AI Ready. What Does It Really Mean?

AI is no longer a futuristic concept. It’s here, and it’s changing how organisations operate, innovate, and compete. But being “AI ready” isn’t just about having the right tools or hiring the right technical talent. It’s about having the vision, motivation, infrastructure, processes, skills, and culture to adopt and scale AI effectively. But more importantly, it means having a strong data foundation. Without high-quality, well-governed data, AI simply doesn’t work.     

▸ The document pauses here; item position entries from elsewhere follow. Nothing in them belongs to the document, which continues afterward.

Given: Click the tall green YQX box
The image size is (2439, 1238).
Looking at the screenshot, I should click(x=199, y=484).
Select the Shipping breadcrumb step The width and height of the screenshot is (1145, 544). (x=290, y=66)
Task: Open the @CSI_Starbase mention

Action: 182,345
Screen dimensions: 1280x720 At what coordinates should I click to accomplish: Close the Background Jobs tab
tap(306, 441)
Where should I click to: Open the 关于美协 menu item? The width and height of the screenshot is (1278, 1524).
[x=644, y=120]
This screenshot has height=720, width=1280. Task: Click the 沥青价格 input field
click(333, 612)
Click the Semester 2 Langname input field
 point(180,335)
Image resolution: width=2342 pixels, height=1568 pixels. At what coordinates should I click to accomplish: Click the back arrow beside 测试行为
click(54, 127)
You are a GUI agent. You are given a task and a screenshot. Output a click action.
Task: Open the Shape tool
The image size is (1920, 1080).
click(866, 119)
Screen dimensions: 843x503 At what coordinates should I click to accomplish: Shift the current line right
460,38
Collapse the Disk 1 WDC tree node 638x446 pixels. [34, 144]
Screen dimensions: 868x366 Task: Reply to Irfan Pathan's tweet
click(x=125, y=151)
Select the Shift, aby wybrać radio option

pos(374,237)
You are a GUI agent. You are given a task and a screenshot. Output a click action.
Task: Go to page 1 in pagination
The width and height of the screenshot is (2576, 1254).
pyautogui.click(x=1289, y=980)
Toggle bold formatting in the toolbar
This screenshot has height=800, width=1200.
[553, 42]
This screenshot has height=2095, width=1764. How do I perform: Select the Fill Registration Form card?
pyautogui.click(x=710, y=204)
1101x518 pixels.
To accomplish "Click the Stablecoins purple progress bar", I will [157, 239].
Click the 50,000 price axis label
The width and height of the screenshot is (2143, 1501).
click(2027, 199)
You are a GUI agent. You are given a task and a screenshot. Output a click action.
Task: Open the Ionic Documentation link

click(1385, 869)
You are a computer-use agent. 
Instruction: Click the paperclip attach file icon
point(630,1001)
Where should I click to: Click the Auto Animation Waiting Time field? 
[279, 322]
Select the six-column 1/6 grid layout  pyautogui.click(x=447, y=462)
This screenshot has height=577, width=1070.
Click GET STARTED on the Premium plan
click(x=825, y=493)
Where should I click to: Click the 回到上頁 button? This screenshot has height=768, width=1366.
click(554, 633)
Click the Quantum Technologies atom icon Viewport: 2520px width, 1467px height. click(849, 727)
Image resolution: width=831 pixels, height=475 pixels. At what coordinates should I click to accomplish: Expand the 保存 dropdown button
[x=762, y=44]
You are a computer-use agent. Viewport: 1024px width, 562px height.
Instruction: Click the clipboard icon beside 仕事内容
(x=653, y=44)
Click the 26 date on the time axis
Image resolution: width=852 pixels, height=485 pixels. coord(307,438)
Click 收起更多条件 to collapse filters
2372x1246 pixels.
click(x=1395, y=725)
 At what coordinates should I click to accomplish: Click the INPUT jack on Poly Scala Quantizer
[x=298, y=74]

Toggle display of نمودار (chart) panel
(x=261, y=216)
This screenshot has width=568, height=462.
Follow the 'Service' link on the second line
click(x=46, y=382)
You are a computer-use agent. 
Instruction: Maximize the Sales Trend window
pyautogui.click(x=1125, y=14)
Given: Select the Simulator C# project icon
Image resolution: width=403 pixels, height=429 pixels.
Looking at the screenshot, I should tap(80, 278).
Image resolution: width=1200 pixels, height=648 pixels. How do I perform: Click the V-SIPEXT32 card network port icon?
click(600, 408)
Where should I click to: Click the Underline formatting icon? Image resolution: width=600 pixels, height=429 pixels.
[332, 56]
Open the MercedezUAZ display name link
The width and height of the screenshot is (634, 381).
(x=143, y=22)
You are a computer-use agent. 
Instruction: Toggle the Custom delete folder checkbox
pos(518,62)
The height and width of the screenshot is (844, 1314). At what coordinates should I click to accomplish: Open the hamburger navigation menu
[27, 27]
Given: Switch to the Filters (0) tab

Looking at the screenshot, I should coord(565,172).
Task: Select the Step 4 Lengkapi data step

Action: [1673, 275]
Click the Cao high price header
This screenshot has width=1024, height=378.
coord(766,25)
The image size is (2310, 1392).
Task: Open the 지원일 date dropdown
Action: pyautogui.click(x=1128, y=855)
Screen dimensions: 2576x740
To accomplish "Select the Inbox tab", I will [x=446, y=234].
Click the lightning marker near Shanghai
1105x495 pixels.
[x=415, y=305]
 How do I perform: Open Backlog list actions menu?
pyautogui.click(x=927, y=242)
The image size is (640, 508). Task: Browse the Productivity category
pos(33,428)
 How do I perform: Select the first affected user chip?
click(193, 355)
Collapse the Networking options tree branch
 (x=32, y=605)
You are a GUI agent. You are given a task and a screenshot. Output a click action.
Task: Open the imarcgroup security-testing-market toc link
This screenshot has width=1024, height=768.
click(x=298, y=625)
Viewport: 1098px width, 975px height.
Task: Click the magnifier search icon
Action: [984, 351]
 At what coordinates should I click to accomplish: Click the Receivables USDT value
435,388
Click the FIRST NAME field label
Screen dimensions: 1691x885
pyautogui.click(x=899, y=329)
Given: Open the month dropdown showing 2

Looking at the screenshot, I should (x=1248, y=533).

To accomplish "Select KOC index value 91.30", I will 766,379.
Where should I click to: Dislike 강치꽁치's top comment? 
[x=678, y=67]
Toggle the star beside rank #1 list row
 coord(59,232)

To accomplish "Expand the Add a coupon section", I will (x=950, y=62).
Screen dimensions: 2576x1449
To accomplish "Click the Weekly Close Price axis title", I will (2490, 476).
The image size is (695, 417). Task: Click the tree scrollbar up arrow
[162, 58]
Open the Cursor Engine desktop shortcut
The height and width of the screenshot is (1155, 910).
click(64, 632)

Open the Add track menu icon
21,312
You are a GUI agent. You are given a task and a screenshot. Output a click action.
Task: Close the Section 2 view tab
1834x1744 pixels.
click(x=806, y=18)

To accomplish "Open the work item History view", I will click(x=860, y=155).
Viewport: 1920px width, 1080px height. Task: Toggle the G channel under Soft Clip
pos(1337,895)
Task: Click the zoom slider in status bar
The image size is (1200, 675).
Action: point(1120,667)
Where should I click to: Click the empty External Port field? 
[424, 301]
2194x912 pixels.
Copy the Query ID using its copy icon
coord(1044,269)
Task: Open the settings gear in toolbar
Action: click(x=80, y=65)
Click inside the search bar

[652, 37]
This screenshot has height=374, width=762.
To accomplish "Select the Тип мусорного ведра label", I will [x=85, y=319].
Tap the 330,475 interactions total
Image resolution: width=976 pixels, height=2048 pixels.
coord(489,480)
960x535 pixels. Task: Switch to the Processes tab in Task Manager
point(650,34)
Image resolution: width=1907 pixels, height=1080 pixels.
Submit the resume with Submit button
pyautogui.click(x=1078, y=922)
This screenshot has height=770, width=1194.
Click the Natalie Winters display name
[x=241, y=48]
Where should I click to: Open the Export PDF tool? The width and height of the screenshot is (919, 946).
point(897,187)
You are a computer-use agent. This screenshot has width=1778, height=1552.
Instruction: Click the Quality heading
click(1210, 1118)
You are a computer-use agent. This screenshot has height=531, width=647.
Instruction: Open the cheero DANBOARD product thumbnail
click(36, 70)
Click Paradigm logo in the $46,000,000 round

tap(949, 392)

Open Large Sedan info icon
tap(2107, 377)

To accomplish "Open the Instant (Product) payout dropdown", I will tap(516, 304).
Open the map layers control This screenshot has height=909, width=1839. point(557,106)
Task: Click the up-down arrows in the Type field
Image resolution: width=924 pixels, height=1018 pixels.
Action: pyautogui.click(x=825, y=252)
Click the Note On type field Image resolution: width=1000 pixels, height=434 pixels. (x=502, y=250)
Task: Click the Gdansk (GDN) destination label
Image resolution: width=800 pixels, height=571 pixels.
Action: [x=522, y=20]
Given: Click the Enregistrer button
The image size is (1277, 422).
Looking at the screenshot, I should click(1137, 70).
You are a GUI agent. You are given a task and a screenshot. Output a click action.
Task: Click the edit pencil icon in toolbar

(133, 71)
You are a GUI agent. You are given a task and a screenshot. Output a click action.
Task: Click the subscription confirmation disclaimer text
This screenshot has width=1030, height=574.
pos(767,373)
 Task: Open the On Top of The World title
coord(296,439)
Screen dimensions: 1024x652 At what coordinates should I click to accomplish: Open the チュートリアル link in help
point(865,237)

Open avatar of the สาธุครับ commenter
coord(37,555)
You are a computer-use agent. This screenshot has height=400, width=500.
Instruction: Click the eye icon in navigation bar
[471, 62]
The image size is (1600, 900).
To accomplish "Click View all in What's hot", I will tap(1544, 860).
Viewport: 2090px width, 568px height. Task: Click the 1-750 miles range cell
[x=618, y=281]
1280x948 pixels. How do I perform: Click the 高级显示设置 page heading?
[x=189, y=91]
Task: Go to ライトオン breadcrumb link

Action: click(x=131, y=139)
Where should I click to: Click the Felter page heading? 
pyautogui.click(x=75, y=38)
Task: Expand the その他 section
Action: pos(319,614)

We’ve outlined why your organisation might be struggling to adopt AI, and set out 10 practical steps designed to help you embed AI into the heart of your organisation, not as a one off initiative, but as a capability that drives smarter decisions and sustainable growth.

The Importance Of Having AI Ready Data

AI delivers value when it is built on data that organisations can trust, access, and use consistently across the business.

1. Clear Accountability and Responsible Use 

AI-ready data makes ownership, usage, and responsibility clear. When data is governed properly, teams understand where data comes from, how it can be used, and what constraints apply. This reduces ambiguity, supports compliance with emerging regulations like the 2026 EU AI Act, and ensures AI is applied responsibly across the business.

2. More Reliable and Defensible AI Outputs

When data is accurate, consistent, and well-understood, AI systems produce outputs that teams can rely on. This reduces the need for manual correction, improves confidence in results, and makes AI outputs easier to explain and defend in operational and regulatory contexts.

3. Shorter Paths to Delivery

AI-ready data reduces the time spent finding, cleaning, and re-preparing data for each new use case. Teams can focus on applying AI to real problems rather than rebuilding data foundations, allowing initiatives to move from concept to production more efficiently.


Why Most AI Initiatives Stall or Fail


1. Data Exists, but It Isn’t Usable

Organisations often assume they are data-rich, but much of that data is fragmented, poorly understood, or locked in silos. Critical information sits across disconnected systems, in inconsistent formats, or without clear ownership. Teams spend more time locating and preparing data than applying AI, slowing progress and limiting impact.

Unstructured data compounds this challenge. Documents, emails, images, and messages frequently contain the most valuable insight, yet remain inaccessible or unsuitable for AI use without deliberate preparation.

2. Governance Arrives Too Late

Governance is often introduced after AI tools are already in use. When policies around data access, quality, security, and ethical use are unclear or inconsistent, AI initiatives carry unnecessary risk. This leads to hesitation, rework, or outright shutdowns once concerns around privacy, bias, or compliance surface.

AI initiatives that succeed treat governance as an enabler from the outset, not a corrective measure.

3. Pilots Are Disconnected from Delivery

AI pilots frequently prove technical feasibility but fail to translate into production systems. This happens when experimentation is not aligned with operational realities, existing processes, or long-term architecture. Without a clear path from proof of concept to deployment, successful pilots remain isolated demonstrations rather than scalable solutions.

4. Operational Inefficiencies

Even with the right data and tools, AI initiatives can fail when teams lack the skills or confidence to adopt them. AI introduced without operational readiness and adequate enablement often remains underused or misunderstood. Sustainable progress requires not just technical capability, but ways of working that support iteration, learning, and shared ownership of AI outcomes.

Despite understanding the importance of data to AI , many organisations still struggle to successfully adopt AI. These 10 steps are designed to help you successfully embed AI across your organisation.

10 Steps To Get Your Business Ready For AI


1. AI Strategy  

AI shouldn’t be treated as a side project or unexpected add-on. It must be part of strategic planning from the outset. That begins with a data strategy that explicitly includes AI, aligns with business goals, and has leadership commitment.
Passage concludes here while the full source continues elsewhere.